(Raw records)
..........
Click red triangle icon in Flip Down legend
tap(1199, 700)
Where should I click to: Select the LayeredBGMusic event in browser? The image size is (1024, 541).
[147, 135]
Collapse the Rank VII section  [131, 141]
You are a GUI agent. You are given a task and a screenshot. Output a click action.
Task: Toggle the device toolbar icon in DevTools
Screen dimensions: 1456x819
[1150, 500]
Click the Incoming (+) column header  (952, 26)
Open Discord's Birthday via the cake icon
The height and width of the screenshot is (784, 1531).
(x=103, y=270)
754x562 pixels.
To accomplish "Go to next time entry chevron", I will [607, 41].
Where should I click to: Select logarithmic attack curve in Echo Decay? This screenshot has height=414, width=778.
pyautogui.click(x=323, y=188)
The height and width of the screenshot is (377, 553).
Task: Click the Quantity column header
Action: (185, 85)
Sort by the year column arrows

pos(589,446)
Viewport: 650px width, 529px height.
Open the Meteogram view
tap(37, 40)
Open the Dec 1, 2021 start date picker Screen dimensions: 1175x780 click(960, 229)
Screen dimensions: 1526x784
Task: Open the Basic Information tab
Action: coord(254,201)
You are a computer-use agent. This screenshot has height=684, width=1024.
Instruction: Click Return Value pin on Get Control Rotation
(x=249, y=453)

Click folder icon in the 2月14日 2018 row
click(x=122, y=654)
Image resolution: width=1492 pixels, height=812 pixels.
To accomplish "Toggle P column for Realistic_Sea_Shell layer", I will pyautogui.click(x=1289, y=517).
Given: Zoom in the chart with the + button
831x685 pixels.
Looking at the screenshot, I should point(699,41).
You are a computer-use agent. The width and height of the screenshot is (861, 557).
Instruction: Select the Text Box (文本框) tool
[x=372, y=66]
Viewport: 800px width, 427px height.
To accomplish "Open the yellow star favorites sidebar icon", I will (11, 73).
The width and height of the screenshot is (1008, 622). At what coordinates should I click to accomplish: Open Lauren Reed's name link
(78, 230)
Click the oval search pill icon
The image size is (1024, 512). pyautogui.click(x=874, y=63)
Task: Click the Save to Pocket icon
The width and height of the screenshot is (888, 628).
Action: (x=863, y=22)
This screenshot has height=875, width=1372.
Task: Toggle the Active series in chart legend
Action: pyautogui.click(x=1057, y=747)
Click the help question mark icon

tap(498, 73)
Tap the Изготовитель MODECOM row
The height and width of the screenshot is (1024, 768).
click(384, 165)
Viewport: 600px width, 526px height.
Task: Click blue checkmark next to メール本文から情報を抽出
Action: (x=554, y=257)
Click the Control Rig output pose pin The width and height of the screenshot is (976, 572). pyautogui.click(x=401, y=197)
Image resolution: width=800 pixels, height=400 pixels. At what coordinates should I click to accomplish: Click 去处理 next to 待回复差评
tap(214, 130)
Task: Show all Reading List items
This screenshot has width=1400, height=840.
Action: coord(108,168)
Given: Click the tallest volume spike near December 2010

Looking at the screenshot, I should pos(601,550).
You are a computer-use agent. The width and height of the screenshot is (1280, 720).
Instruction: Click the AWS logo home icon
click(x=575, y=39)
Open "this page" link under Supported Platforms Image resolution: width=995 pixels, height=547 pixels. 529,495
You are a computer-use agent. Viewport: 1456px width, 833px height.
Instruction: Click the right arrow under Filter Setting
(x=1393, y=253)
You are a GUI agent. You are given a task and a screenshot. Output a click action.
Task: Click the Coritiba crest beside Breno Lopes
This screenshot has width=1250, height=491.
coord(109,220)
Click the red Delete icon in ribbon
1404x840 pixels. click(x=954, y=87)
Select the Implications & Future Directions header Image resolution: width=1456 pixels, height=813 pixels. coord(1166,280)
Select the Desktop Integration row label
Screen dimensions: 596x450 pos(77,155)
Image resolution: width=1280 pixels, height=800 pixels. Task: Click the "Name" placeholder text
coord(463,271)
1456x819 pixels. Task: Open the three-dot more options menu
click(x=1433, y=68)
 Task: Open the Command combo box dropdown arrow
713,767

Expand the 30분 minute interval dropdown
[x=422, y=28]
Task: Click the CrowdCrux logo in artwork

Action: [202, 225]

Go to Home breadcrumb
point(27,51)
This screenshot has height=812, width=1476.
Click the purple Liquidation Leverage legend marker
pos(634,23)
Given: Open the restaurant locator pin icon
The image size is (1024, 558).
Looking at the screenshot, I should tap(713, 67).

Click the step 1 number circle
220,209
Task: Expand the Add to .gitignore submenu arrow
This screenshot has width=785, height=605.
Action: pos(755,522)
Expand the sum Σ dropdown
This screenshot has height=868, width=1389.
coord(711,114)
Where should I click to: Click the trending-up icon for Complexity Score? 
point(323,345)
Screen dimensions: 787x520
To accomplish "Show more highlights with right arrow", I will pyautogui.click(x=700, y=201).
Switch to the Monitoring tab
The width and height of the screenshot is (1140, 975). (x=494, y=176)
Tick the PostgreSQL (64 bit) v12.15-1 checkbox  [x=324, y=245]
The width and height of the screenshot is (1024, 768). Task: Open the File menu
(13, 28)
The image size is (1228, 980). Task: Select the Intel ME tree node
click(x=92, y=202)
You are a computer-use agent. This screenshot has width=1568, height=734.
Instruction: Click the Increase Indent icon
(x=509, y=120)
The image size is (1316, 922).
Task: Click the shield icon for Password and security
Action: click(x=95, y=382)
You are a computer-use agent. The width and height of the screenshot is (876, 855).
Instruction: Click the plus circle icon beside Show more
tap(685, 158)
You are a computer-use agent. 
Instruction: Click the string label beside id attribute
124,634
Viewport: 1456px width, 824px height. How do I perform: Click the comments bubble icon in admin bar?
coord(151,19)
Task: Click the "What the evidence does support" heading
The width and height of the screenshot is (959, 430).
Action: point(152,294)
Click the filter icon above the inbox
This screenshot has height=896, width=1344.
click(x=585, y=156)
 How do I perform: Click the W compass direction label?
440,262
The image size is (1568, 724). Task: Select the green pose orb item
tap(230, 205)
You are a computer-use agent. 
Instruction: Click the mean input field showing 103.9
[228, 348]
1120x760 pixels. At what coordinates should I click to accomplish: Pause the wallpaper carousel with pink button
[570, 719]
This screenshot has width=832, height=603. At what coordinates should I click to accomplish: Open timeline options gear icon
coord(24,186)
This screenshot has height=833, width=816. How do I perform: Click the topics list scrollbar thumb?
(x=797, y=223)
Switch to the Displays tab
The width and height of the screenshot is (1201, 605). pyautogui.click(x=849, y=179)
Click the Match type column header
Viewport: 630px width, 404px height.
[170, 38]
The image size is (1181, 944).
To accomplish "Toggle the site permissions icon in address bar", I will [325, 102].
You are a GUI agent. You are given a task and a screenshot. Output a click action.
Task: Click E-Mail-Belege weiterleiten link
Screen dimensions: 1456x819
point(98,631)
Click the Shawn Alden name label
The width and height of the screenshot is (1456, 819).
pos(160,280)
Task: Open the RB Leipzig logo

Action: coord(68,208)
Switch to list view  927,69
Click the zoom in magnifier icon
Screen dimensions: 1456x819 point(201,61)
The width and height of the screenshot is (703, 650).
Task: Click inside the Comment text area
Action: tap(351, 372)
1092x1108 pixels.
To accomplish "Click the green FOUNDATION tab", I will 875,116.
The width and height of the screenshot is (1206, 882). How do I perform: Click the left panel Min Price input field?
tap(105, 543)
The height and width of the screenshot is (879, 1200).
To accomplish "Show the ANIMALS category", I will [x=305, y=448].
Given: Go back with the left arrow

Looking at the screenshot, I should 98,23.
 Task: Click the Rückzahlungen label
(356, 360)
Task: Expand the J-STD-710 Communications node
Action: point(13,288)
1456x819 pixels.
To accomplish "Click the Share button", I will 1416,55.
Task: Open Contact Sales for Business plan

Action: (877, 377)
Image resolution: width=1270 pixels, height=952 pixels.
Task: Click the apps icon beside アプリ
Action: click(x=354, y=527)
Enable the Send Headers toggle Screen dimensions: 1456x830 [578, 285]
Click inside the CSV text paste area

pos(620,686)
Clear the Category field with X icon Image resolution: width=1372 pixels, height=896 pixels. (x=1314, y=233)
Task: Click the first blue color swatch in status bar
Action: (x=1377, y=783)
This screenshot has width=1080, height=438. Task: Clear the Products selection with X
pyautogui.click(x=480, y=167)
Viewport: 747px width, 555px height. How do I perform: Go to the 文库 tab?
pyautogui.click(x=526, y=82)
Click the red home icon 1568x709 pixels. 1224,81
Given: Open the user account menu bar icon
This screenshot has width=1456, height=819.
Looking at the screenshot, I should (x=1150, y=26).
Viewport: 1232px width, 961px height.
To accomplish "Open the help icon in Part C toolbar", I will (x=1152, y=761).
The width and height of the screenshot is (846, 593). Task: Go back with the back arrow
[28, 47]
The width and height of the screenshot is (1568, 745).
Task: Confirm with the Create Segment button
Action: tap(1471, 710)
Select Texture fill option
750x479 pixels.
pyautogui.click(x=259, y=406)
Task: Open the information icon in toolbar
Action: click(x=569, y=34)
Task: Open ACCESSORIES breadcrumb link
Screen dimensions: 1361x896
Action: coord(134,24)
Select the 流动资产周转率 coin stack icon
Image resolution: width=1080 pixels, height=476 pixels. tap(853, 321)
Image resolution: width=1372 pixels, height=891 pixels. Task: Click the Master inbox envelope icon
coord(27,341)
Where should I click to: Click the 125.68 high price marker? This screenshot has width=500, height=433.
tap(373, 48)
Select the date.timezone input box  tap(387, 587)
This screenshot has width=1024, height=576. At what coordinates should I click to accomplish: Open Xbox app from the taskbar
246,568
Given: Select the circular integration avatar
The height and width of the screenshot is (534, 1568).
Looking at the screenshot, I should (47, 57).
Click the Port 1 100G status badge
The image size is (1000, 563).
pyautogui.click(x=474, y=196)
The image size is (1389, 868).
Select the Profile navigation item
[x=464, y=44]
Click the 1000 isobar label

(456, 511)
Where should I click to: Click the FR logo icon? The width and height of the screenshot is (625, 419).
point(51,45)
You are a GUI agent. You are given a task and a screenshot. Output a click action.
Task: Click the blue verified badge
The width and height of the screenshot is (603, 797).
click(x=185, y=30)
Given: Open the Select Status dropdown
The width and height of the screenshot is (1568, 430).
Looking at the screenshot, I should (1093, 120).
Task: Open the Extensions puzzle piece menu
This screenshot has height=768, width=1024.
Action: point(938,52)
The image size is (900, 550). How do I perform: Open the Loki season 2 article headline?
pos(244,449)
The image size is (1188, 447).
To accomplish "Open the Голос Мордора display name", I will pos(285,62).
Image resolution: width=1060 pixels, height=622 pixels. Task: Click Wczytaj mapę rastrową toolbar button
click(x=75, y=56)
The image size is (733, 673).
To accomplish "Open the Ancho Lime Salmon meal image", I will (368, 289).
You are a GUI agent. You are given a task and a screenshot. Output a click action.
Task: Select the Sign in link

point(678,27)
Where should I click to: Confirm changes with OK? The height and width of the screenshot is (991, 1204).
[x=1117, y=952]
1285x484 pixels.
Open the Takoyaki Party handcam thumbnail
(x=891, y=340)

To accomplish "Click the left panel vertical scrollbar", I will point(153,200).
..........
◆ Short exercise ◆
Pick out every line of the records that contains the string "size" and copy each one in full.

◆ Right answer ◆
Where should I click to: Select the LayeredBGMusic event in browser? The image size is (1024, 541).
The image size is (1024, 512). pyautogui.click(x=874, y=63)
The image size is (1024, 558).
The image size is (1228, 980). Task: Select the Intel ME tree node
The image size is (1316, 922).
The image size is (1568, 724). Task: Select the green pose orb item
The image size is (1181, 944).
The image size is (1000, 563).
The image size is (1389, 868).
The image size is (900, 550). How do I perform: Open the Loki season 2 article headline?
The image size is (1188, 447).
The image size is (733, 673).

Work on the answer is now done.